Hello. My name is Alice.
It has been 31 days since my last drink. It has been 5 days since my last corn
chip, 8 hours since my last can of coke and 27 minutes since my last Ferrero
Rocher.
The buzz I once sought from alcohol has been replaced with a
series of sugar highs. I find myself reaching for all sorts of sweeties and
treaties, consolation prizes for dealing with parties and dinners completely
sober. I hate to be blunt but the majority of people are pretty boring unless
you are a tad tiddly. The next best thing I have discovered is a spoonful of tiramisu. It’s a fabulous ‘pick me up’. Unfortunately, it comes with no warning of the ‘pull you
down’ you experience soon after, as your body turns the excess sugar into fat
and packs it off to live on your thighs for a decade.
I consulted my scales a couple of weeks into my new alcohol free life. They happily reported that my body weight had decreased by 2.5 kilos. The following day they shook their head whilst explaining that in a shock twist I had put on 5 kilos overnight. We have since been enjoying a rollercoaster ride of weight reports together that involve examinations in every part of the house and on different floor surfaces. Just like the weather, there are frequent changes and almost always last minute twists on what you were expecting. I probably need to start limiting my $2 shop purchases to 1 ply toilet paper and garbage scented candles.
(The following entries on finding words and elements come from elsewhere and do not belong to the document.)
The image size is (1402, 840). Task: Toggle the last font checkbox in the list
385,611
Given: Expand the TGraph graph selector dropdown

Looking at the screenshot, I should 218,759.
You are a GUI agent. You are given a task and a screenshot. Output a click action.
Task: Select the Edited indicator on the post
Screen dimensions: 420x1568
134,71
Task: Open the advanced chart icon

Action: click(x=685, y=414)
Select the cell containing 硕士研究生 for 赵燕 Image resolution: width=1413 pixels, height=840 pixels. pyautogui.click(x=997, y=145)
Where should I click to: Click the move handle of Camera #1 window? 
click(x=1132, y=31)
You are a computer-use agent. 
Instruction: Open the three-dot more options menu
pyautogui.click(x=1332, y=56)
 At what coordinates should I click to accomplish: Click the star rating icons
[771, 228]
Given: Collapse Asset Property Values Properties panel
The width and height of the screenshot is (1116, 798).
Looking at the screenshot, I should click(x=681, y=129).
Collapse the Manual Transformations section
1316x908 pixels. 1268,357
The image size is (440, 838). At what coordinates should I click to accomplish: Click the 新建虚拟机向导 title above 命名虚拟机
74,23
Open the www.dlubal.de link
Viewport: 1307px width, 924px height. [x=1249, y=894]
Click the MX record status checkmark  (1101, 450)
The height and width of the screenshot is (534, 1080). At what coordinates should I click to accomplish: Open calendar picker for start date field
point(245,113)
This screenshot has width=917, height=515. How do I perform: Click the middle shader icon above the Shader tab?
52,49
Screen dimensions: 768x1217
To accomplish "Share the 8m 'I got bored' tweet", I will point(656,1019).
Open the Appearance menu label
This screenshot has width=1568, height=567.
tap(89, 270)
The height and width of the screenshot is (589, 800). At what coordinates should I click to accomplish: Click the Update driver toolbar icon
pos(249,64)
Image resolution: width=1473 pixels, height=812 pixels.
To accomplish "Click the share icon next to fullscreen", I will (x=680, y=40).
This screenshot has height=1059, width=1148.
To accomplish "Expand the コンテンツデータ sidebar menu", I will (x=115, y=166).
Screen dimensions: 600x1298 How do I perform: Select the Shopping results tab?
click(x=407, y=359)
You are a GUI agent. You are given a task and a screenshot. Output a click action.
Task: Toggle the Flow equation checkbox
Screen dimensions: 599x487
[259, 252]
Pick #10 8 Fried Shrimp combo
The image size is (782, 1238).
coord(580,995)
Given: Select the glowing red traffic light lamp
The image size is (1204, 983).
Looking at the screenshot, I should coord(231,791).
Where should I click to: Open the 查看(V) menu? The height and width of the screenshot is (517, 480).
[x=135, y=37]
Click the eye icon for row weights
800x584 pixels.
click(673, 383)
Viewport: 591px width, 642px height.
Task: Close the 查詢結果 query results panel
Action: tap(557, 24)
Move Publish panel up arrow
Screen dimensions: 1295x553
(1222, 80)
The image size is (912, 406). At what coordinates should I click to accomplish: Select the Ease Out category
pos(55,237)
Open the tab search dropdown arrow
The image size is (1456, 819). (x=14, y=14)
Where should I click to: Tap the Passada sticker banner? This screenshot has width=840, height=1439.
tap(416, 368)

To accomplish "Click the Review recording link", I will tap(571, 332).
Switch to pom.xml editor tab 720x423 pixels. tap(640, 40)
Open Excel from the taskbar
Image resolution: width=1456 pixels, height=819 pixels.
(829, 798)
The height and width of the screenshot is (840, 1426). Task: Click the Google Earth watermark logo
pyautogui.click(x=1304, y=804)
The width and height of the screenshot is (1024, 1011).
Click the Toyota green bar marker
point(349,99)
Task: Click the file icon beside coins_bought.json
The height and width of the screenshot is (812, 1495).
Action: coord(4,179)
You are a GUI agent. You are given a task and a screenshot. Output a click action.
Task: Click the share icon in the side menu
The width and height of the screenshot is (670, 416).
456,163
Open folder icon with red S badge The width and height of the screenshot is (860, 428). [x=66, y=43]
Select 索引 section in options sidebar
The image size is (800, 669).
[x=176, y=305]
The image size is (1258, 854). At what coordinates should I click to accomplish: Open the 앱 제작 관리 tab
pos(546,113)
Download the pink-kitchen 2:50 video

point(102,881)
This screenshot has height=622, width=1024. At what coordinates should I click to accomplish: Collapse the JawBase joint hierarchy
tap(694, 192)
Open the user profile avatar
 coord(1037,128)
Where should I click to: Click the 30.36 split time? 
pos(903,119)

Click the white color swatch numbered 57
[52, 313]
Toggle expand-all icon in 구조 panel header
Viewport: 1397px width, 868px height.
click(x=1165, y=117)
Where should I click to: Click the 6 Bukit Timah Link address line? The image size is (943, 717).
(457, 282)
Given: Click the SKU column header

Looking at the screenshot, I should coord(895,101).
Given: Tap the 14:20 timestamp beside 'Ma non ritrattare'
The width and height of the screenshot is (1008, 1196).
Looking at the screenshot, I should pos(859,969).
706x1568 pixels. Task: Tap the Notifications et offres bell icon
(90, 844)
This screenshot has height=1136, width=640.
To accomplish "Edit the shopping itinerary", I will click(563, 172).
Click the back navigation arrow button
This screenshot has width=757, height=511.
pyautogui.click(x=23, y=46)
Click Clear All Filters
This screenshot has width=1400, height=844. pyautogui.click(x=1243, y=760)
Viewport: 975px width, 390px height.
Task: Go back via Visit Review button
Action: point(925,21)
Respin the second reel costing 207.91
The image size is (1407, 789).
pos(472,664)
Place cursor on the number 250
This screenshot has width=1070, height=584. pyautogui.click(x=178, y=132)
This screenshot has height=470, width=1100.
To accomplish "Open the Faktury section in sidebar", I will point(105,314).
So I did what any woman would do when
the scales are telling whoppers, I reached for my favourite pair of jeans.
The one material on planet Earth that never lies to you because they don’t need to. They seem to run with the attitude
that things are their way or the highway. And that was the moment I received
confirmation that my sugar bloat was interfering with my favourite pants
covering their intended area. If they don’t cover your thighs they are just
elaborate socks with a rather awkward pocket.